The study The Resilience of Bergamot Farmers in the Reggio Calabria Province of Southern Italy was carried out to evaluate the contribution of the reorganization of the Bergamot supply chain to the socio-economic resilience of the families involved in the production. This research is the result of a resilience assessment of bergamot farmers in Calabria achieved by ARCO Researchers and Huggard Consulting Group under the framework of a project implemented by IFRA (International Fragrance Association) and Società Capua 1880 in collaboration with Università Mediterranea di Reggio Calabria, Camera di Commercio of Reggio Calabria and the Bergamot Consortium.

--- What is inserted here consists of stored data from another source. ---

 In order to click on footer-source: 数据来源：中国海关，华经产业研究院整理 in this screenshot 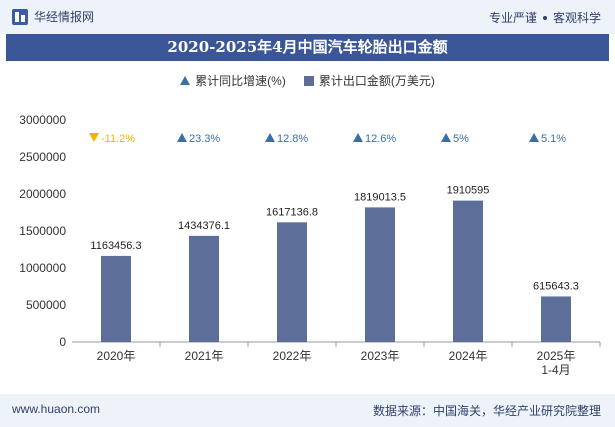, I will do `click(486, 411)`.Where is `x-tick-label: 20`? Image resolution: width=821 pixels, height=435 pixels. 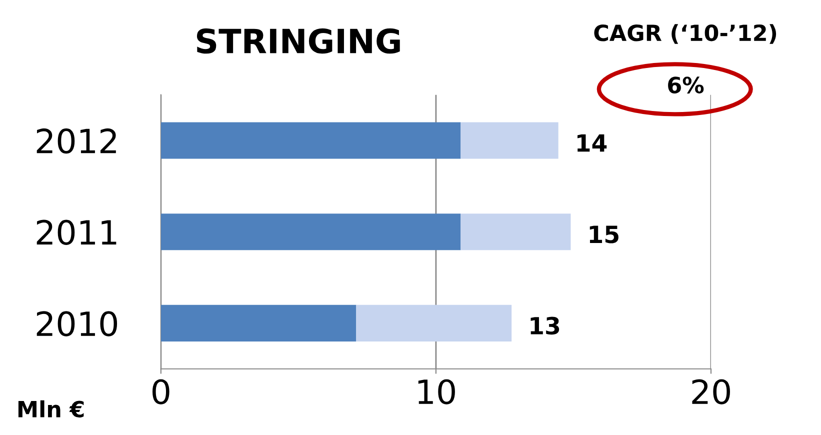
x-tick-label: 20 is located at coordinates (711, 392).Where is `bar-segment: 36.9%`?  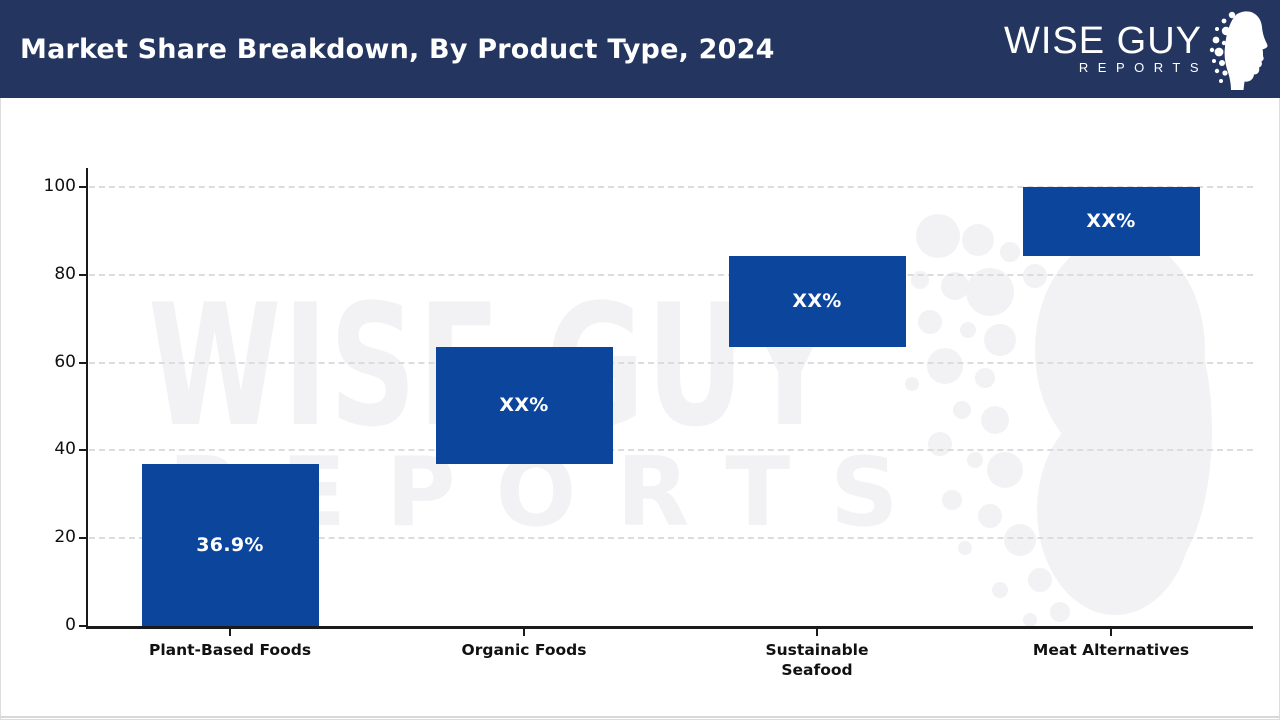
bar-segment: 36.9% is located at coordinates (230, 545).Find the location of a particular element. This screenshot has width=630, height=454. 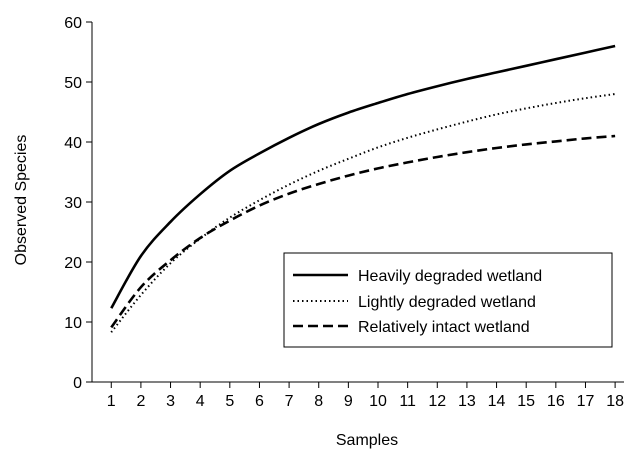

x-tick-label: 4 is located at coordinates (200, 402).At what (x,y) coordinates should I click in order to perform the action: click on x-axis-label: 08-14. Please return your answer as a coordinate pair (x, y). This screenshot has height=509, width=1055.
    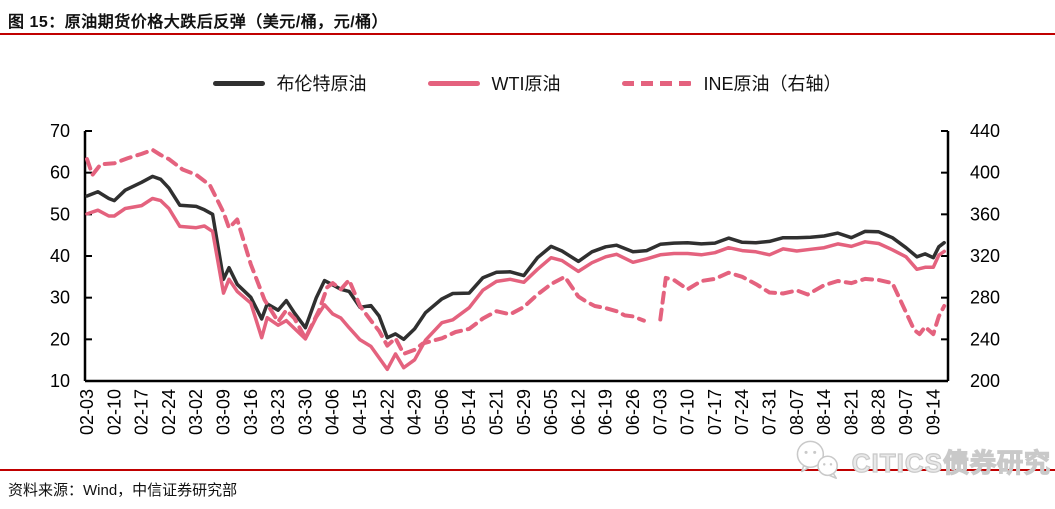
    Looking at the image, I should click on (824, 412).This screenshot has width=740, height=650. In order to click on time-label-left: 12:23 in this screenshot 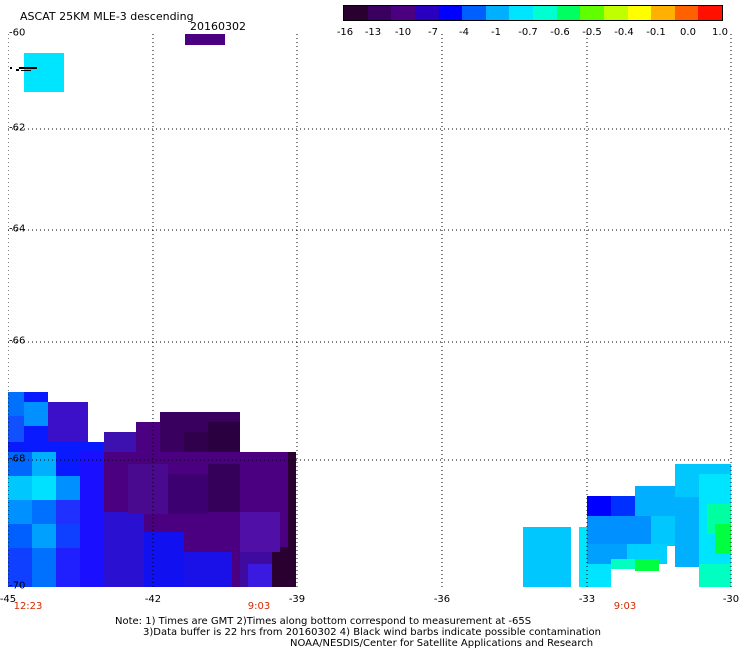, I will do `click(28, 606)`.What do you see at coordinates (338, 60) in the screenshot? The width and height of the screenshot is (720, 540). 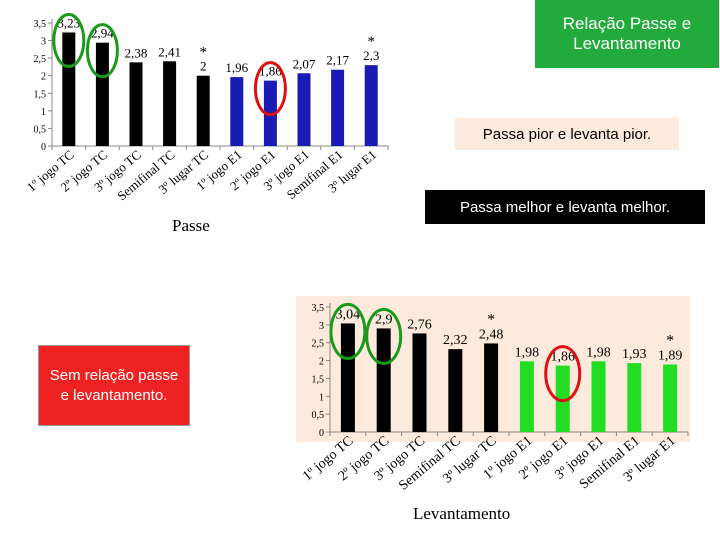 I see `data-label: 2,17` at bounding box center [338, 60].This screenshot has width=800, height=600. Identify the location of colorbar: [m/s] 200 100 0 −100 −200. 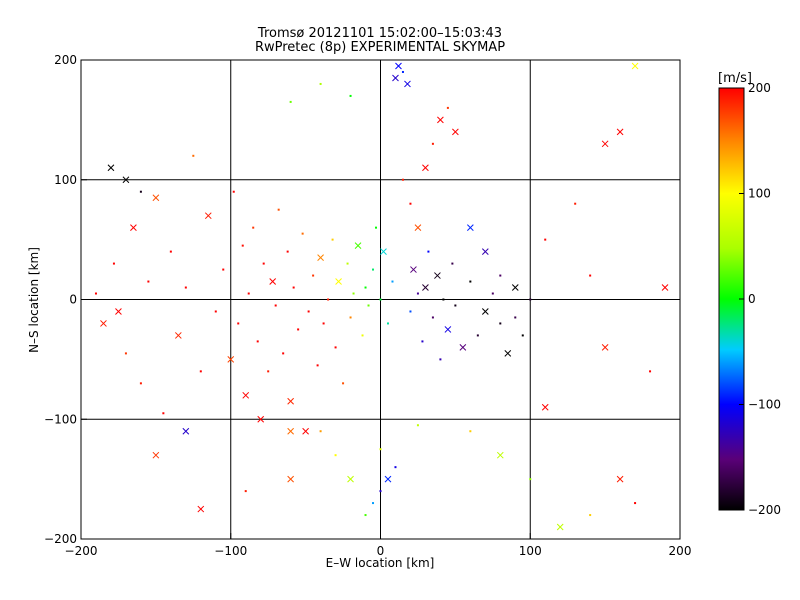
(750, 294).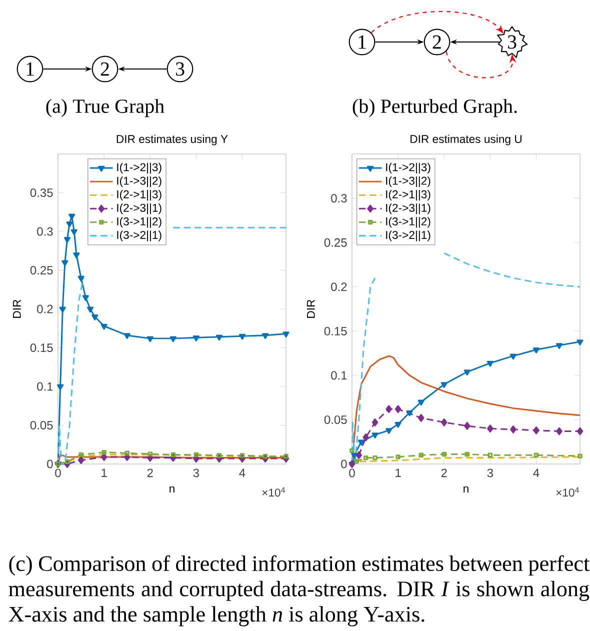  I want to click on text: (b) Perturbed Graph., so click(434, 108).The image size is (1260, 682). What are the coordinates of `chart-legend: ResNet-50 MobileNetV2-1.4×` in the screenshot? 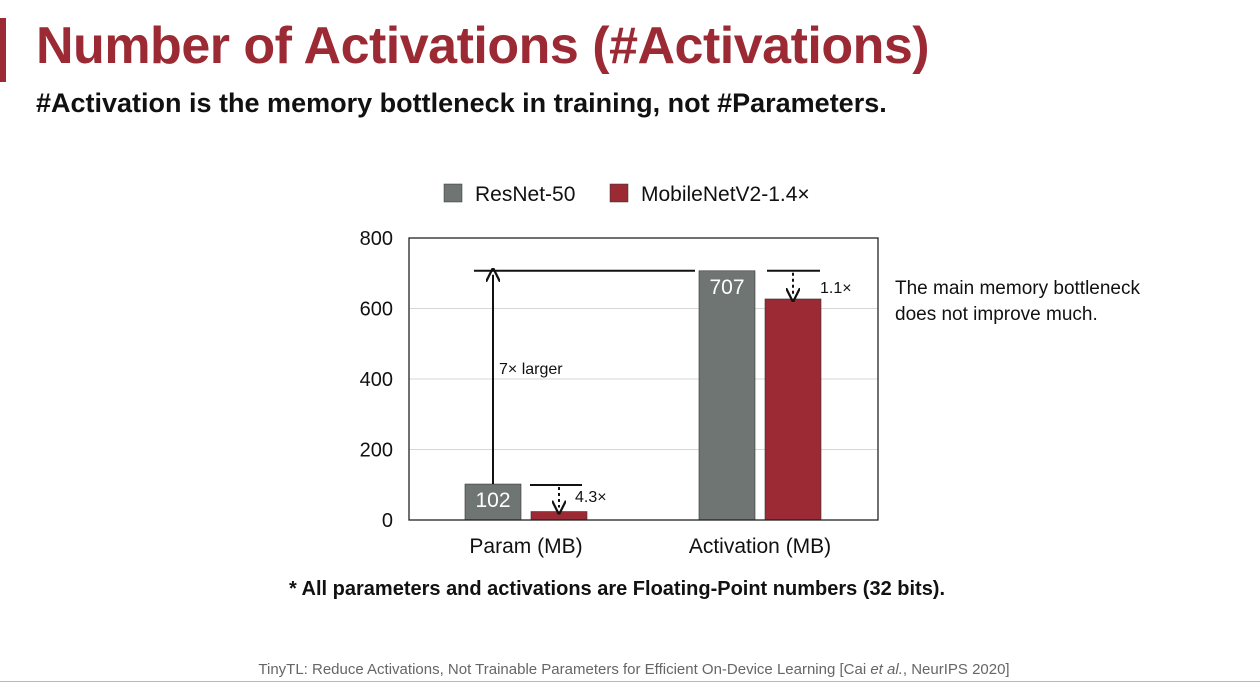 It's located at (626, 194).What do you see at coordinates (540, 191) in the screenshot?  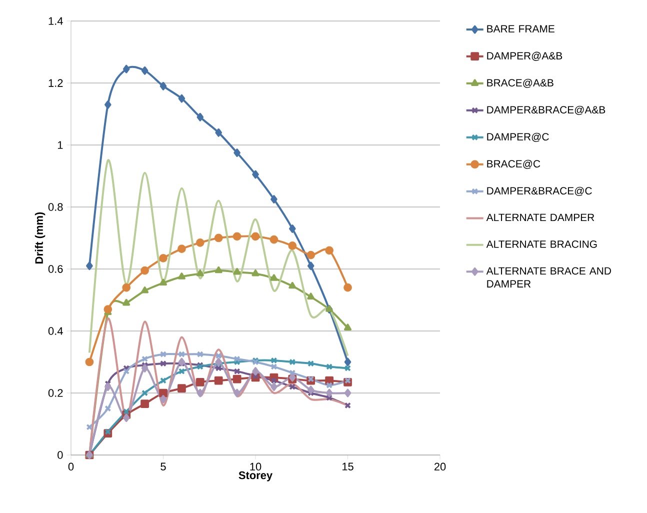 I see `legend-label: DAMPER&BRACE@C` at bounding box center [540, 191].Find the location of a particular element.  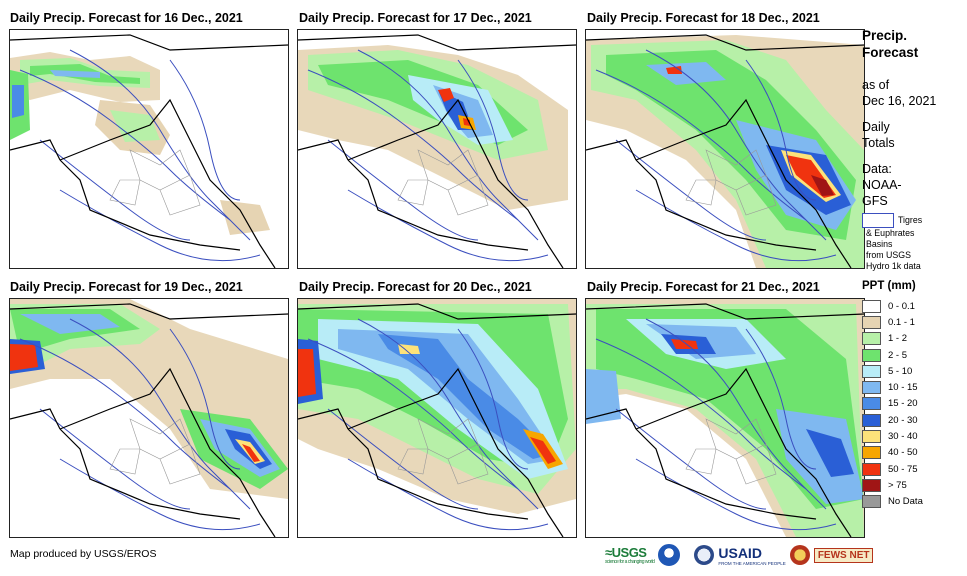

The study applies a quantitative approach to assess the socio-economic resilience in a high-income country by adapting the RIMA (Resilience Index Measurement and Analysis) method developed by FAO. This approach was used to identify groups at risk and the actions to implement to improve response strategies to external shocks as well as to understand what are the building blocks of a community’s socio-economic resilience. The approach can be adopted to measure the impact on the resilience of various groups in a wide range of interventions that include social and health services, infrastructure investments, institutional innovations, new agricultural production techniques.
Resilience assessment
The concept of resilience has already been widely discussed in the literature relating to the study of ecosystems but is relatively new in the socio-economic field. In general terms, resilience is the measure of a system’s ability to respond to stresses and shocks, that is, its ability to persist in an uncertain environment. Also in the socio-economic field, the analysis of resilience is based on the analysis of ecological-social systems or “socio-ecological system” (SES).
Socio-ecological systems have, inter alia, cultural, political, social, economic, ecological and technological components that interact together, emphasising the ‘humans in nature’ perspective in which ecosystems are integrated with human society. From the social sciences’ perspective, the link between social and ecological resilience is the dependence of communities, and their economic activities, on ecosystems, showing that the two systems have synergistic and co-evolutionary relationships. It is evident that the resilience of a social system is related to the resilience of the ecological system on which the former depends.
In this study, the concept of resilience developed within the environmental field was adapted to the analysis of the resilience strategies of the families involved in the production of bergamot in the Ionian coast of Calabria. The RIMA approach – developed by Alinovi and colleagues (2009 and 2010), subsequently adopted by FAO to identify and measure the resilience of households to food insecurity – was taken up in the context of this study with some adaptations. These changes arise from the idea that resilience, even if not directly observable, can be identified as a latent variable and therefore measured through a factor analysis procedure.
In the case of bergamot in southern Calabria, a further challenge for the study was readapting this approach to address the context of a high-income country and reflect a more general definition of resilience to economic insecurity/shock.
The case of Bergamot farmers
More than 90% of the world production of bergamot comes from the province of Reggio Calabria. Bergamot is mainly used for its essential oils extracted from the peel, as an ingredient for the production of high quality perfumes. The production of the oil is regulated by the Consortium for bergamot oil of Reggio Calabria, a body that was reformed in 2007 and which today ensures that the essential bergamot oil produced in the area complies on the one hand with the main parameters of quality and, on the other hand, with the needs of the market.
Between March and April 2014, ARCO Researchers coordinated a survey involving 326 bergamot producers registered at the Reggio Calabria Bergamot Consortium.
The study demonstrated that almost 70% of interviewees have seen their income increase by between 32% and 35% in the seven years to 2014. Bergamot was identified as both being more profitable than other crops and contributing to farmers’ resilience by increasing their access to networks. Using a simulation scenario approach, analyses showed that if the cultivation of bergamot were no longer carried out it would induce a decrease in producers’ resilience by 21%.